Zunächst mußte ich jedoch feststellen, daß der Vorderreifen platt war. Also verzögerte sich die Abfahrt vom Annaturm um noch schnell den Schlauch zu wechseln, wobei Rainer die Sache in die Hand nahm. Leider sollte sich jedoch später zeigen, daß er nicht gründlich genug war.
Vom Steinbruch bot sich ein traumhafter Blick auf den Ort Springe und jede Menge Gelegenheiten für den 25-50 meter (oder auch mehr) Drop . In anbetracht der Tatsache, daß kein passendes Bike verfügbar war verzichteten wir auf diese Showeinlage und schlugen gemeinsam den Rückweg ein.
Nach kurzer Zeit merkte ich, daß mein Vorderrad schon wieder Luft verlor. Da ich jedoch keinen weiteren Ersatzschlauch dabei hatte, kam jetzt entweder flicken, oder aber ständiges Nachfüllen von Luft in Frage. Rainer schlug dann aber vor, er hätte noch einen Schlauch, allerdings mit französischem Ventil (gut, daß ich AV fahre, da paßt auch das).
Diesmal zog ich aber zuvor den Mantel komplett ab und untersuchte diesen auf Nägel, Splitter oder kleine Steinchen und wurde auch fündig. Hatte sich doch ein kleiner (wirklich klein!) Stachel wie von einer Rose oder ähnlichem in meinen Mantel gebohrt.
Weiter ging es nun einen schlammigen Trail hinab zu einem Waldparkplatz an welchem wir uns dann von Quen und RobBj123 trennten.
Der Rückweg verlief dann weiter ohne nennenswerte Zwischenfälle und beim anschließendem Kaffetrinken in Pan's Domizil stellten wir alle fest, daß es genug war für dieses Wochenende.

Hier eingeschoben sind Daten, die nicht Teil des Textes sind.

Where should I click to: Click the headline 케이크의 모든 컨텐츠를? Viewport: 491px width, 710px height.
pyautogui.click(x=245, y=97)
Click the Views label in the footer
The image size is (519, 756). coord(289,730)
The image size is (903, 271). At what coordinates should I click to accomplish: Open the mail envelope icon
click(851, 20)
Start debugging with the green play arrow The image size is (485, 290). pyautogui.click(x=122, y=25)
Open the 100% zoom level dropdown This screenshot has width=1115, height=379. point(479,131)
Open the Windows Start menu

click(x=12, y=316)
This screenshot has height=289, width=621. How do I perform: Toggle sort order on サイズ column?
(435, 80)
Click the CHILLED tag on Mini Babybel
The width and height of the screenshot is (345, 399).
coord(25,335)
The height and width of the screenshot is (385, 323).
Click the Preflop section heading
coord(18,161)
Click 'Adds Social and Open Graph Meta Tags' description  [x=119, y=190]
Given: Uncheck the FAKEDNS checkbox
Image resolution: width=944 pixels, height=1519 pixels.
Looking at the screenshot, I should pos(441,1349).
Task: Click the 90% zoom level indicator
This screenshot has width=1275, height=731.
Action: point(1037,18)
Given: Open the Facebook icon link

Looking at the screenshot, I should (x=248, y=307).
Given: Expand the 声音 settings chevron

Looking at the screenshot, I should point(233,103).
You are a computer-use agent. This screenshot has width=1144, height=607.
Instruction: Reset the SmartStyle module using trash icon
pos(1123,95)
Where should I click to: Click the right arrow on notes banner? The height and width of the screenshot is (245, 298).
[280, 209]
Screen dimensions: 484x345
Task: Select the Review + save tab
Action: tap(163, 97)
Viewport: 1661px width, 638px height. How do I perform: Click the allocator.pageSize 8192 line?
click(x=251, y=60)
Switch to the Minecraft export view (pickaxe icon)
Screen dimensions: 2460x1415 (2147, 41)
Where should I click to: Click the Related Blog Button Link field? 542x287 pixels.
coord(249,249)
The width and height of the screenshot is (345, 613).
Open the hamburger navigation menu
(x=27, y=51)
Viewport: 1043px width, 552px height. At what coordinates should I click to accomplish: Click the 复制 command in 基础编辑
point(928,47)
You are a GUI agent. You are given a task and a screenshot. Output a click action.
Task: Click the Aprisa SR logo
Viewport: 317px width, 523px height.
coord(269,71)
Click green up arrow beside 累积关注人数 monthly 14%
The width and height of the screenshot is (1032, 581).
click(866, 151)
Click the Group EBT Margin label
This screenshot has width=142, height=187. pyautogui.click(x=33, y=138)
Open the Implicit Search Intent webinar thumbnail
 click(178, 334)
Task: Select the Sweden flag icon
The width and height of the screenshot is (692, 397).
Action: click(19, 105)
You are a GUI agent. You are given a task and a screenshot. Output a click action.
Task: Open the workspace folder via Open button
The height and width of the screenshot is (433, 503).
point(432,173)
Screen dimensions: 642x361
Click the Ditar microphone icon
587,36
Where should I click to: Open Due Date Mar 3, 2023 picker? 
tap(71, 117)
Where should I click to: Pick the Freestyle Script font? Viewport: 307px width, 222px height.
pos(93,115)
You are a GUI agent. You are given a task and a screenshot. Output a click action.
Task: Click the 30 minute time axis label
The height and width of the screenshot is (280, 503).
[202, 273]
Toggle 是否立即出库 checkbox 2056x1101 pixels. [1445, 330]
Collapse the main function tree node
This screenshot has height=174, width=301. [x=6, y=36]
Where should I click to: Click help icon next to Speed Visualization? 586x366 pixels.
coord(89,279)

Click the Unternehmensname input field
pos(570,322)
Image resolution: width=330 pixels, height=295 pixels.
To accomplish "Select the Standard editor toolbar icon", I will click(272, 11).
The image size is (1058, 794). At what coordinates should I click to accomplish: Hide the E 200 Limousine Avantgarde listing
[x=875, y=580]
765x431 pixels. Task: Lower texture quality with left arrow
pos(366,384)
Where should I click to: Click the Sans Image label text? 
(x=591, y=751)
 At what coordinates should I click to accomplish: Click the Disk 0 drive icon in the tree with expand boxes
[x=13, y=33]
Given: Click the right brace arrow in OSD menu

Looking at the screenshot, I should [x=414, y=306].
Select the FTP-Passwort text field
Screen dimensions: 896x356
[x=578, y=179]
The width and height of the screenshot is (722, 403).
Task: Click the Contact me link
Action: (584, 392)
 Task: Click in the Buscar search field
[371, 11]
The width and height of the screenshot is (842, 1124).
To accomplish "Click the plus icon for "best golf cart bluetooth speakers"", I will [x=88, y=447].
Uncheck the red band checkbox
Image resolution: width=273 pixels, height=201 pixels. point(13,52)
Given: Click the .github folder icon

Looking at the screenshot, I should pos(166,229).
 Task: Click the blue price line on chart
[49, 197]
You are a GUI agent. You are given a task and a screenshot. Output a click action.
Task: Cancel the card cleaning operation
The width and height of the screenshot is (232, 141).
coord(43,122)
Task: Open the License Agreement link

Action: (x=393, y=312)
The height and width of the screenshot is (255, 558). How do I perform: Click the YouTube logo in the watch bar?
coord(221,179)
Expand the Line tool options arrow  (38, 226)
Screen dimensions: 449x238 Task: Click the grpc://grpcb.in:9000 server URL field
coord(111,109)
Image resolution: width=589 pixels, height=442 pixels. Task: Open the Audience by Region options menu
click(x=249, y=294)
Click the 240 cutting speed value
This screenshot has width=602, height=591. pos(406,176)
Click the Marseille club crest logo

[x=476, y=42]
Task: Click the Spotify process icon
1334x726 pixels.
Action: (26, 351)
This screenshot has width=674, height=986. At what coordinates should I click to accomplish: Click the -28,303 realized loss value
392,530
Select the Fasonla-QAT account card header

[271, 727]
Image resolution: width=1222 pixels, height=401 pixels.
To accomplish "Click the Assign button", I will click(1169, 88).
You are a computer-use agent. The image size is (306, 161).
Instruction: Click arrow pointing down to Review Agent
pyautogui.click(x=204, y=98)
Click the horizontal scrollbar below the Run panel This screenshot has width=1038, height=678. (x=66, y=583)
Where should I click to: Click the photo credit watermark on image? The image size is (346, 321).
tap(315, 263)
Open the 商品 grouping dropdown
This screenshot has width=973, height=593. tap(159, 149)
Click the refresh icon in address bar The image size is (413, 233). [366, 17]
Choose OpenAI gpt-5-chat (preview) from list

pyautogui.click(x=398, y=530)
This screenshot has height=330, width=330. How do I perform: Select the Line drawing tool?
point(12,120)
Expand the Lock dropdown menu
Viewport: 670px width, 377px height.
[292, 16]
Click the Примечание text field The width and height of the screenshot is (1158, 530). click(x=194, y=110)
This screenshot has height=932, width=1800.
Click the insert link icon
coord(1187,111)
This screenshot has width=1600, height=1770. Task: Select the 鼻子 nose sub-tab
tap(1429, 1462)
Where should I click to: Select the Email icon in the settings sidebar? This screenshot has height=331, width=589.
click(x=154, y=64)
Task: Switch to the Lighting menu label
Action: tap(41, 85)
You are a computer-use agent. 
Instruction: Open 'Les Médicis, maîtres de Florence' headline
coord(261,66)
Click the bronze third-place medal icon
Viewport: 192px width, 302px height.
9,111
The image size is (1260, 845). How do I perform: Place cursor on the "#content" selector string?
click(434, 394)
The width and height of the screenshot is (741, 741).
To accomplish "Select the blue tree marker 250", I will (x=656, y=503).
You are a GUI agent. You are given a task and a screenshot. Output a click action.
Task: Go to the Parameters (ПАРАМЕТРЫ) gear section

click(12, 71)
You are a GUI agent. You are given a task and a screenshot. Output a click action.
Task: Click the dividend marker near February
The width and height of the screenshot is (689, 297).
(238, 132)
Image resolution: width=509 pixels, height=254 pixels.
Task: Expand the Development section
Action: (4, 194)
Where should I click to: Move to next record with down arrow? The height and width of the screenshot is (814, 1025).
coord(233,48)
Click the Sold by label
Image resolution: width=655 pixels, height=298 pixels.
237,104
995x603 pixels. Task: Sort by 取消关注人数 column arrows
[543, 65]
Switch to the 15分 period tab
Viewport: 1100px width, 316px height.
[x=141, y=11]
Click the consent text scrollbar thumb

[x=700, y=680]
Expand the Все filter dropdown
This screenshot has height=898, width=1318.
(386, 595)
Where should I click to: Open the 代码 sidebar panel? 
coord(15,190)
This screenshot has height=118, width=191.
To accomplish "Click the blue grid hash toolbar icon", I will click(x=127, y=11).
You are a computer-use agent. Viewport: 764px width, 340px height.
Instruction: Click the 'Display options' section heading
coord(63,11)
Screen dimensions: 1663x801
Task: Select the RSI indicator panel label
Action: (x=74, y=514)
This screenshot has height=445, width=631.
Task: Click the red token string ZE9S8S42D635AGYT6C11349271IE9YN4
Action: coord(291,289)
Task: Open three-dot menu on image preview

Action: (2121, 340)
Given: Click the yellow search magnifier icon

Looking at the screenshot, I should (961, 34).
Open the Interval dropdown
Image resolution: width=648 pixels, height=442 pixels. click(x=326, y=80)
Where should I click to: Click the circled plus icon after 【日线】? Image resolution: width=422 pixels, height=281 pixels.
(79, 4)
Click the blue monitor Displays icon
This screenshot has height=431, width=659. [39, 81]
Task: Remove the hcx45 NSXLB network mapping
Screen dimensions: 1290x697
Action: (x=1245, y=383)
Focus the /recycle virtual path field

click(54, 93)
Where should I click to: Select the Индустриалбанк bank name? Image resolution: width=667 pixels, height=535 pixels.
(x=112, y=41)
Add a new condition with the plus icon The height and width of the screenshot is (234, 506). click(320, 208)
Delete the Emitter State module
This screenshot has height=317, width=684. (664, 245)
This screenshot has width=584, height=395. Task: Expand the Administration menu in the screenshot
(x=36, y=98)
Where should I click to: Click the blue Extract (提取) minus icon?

Ein Overlay wird vielleicht nachgereicht, da ich mich im Deister aber noch nicht so gut auskenne wird's wohl eher ein grober Überblick als eine konkrete Streckenführung.



Alle anderen Teilnehmer seien dazu aufgerufen auch ihre Sicht der Tour kurz zu schildern und vielleicht von mir vergessenen Ereignisse nachzureichen


----------



## Harzbiker (11. März 2002)

Was macht ihr nur immerzu mit euren Reifen.
Ansonsten wars ja wohl ne gute Tour.Naja war ja auch "rabbit-wetter"! Vermisse aber die Km-Anzahl ,Höhenmeter,Fahrzeit
Das muss noch besser werden.  

harzbiker
www.reuti.de


----------



## MTB-News.de




----------



## Bischi (11. März 2002)

wie gewünscht:  DIE Tourdaten


----------



## Bischi (11. März 2002)

das profil....


----------



## rob (11. März 2002)

respekt, das ist ja mal ein toller bericht, mit allem drum und dran!! rabbit hat mit seinem sturz den vogel mal wieder abgeschossen, ein mitgliedertreffen samt speis und trank, ordentliche höhenmeter:


----------



## jockel (11. März 2002)

> _Original geschrieben von Rabbit _
> *
> ...und der Wandersmann gab mir beim passieren noch folgenden Tip mit auf den Weg: "Na, da passt mal heute auf, daß ihr euch nicht auf den Pinsel legt, die Wege sind recht glatt heute!".
> 
> ...


Sehr nette Leute da im Deistergebirge. Muß ich mir bei Gelegenheit mal anschauen.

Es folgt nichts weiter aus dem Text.